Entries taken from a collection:
※ ※ ※

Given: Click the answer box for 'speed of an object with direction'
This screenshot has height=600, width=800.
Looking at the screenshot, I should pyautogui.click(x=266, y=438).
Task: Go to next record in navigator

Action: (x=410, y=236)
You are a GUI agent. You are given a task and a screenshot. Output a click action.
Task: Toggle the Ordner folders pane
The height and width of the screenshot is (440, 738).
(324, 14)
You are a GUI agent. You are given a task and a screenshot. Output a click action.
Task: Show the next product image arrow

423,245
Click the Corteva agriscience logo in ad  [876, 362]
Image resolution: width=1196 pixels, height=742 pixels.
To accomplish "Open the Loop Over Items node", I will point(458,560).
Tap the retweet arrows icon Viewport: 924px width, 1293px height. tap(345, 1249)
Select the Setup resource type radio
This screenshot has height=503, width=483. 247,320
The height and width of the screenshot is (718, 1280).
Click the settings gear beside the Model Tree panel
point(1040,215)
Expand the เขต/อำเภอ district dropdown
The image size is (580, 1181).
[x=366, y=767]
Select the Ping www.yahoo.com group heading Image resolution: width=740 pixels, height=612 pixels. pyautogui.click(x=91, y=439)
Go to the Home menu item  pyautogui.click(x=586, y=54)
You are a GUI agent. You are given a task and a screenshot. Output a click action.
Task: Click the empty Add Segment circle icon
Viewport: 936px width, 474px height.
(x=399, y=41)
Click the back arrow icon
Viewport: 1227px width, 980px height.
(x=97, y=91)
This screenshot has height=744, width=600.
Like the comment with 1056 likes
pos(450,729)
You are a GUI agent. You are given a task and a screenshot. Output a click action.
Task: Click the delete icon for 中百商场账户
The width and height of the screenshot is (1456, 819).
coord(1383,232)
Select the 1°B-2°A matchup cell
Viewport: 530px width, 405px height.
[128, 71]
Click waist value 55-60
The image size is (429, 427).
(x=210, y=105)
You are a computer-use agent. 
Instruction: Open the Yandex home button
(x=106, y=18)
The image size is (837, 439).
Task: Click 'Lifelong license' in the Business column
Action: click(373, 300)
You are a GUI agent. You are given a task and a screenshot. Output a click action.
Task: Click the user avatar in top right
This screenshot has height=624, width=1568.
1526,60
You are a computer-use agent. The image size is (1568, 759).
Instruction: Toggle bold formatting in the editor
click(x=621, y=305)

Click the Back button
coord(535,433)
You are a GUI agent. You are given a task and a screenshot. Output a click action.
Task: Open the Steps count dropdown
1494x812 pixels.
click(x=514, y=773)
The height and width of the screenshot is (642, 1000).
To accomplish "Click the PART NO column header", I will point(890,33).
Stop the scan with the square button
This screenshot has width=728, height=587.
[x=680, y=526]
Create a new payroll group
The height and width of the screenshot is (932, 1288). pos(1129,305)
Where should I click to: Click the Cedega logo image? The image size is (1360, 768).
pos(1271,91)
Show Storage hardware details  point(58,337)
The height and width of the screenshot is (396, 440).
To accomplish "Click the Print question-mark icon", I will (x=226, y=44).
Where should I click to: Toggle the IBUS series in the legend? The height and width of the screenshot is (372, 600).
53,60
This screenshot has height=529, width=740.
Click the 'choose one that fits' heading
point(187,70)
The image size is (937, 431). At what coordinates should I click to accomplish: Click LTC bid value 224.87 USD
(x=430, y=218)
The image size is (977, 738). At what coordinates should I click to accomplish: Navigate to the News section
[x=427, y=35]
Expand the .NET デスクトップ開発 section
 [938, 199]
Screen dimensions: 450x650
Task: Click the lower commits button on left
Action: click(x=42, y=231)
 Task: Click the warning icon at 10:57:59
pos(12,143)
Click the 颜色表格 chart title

※ ※ ※

- _Action item_: When you transcribe the records above, keep every line exactly the same.

- _The completed task_:
Given: Click the answer box for 'speed of an object with direction'
This screenshot has height=600, width=800.
Looking at the screenshot, I should pyautogui.click(x=266, y=438).
Task: Go to next record in navigator

Action: (x=410, y=236)
You are a GUI agent. You are given a task and a screenshot. Output a click action.
Task: Toggle the Ordner folders pane
The height and width of the screenshot is (440, 738).
(324, 14)
You are a GUI agent. You are given a task and a screenshot. Output a click action.
Task: Show the next product image arrow

423,245
Click the Corteva agriscience logo in ad  [876, 362]
Image resolution: width=1196 pixels, height=742 pixels.
To accomplish "Open the Loop Over Items node", I will point(458,560).
Tap the retweet arrows icon Viewport: 924px width, 1293px height. tap(345, 1249)
Select the Setup resource type radio
This screenshot has height=503, width=483. 247,320
The height and width of the screenshot is (718, 1280).
Click the settings gear beside the Model Tree panel
point(1040,215)
Expand the เขต/อำเภอ district dropdown
The image size is (580, 1181).
[x=366, y=767]
Select the Ping www.yahoo.com group heading Image resolution: width=740 pixels, height=612 pixels. pyautogui.click(x=91, y=439)
Go to the Home menu item  pyautogui.click(x=586, y=54)
You are a GUI agent. You are given a task and a screenshot. Output a click action.
Task: Click the empty Add Segment circle icon
Viewport: 936px width, 474px height.
(x=399, y=41)
Click the back arrow icon
Viewport: 1227px width, 980px height.
(x=97, y=91)
This screenshot has height=744, width=600.
Like the comment with 1056 likes
pos(450,729)
You are a GUI agent. You are given a task and a screenshot. Output a click action.
Task: Click the delete icon for 中百商场账户
The width and height of the screenshot is (1456, 819).
coord(1383,232)
Select the 1°B-2°A matchup cell
Viewport: 530px width, 405px height.
[128, 71]
Click waist value 55-60
The image size is (429, 427).
(x=210, y=105)
You are a computer-use agent. 
Instruction: Open the Yandex home button
(x=106, y=18)
The image size is (837, 439).
Task: Click 'Lifelong license' in the Business column
Action: click(373, 300)
You are a GUI agent. You are given a task and a screenshot. Output a click action.
Task: Click the user avatar in top right
This screenshot has height=624, width=1568.
1526,60
You are a computer-use agent. The image size is (1568, 759).
Instruction: Toggle bold formatting in the editor
click(x=621, y=305)

Click the Back button
coord(535,433)
You are a GUI agent. You are given a task and a screenshot. Output a click action.
Task: Open the Steps count dropdown
1494x812 pixels.
click(x=514, y=773)
The height and width of the screenshot is (642, 1000).
To accomplish "Click the PART NO column header", I will point(890,33).
Stop the scan with the square button
This screenshot has width=728, height=587.
[x=680, y=526]
Create a new payroll group
The height and width of the screenshot is (932, 1288). pos(1129,305)
Where should I click to: Click the Cedega logo image? The image size is (1360, 768).
pos(1271,91)
Show Storage hardware details  point(58,337)
The height and width of the screenshot is (396, 440).
To accomplish "Click the Print question-mark icon", I will (x=226, y=44).
Where should I click to: Toggle the IBUS series in the legend? The height and width of the screenshot is (372, 600).
53,60
This screenshot has height=529, width=740.
Click the 'choose one that fits' heading
point(187,70)
The image size is (937, 431). At what coordinates should I click to accomplish: Click LTC bid value 224.87 USD
(x=430, y=218)
The image size is (977, 738). At what coordinates should I click to accomplish: Navigate to the News section
[x=427, y=35]
Expand the .NET デスクトップ開発 section
 [938, 199]
Screen dimensions: 450x650
Task: Click the lower commits button on left
Action: click(x=42, y=231)
 Task: Click the warning icon at 10:57:59
pos(12,143)
Click the 颜色表格 chart title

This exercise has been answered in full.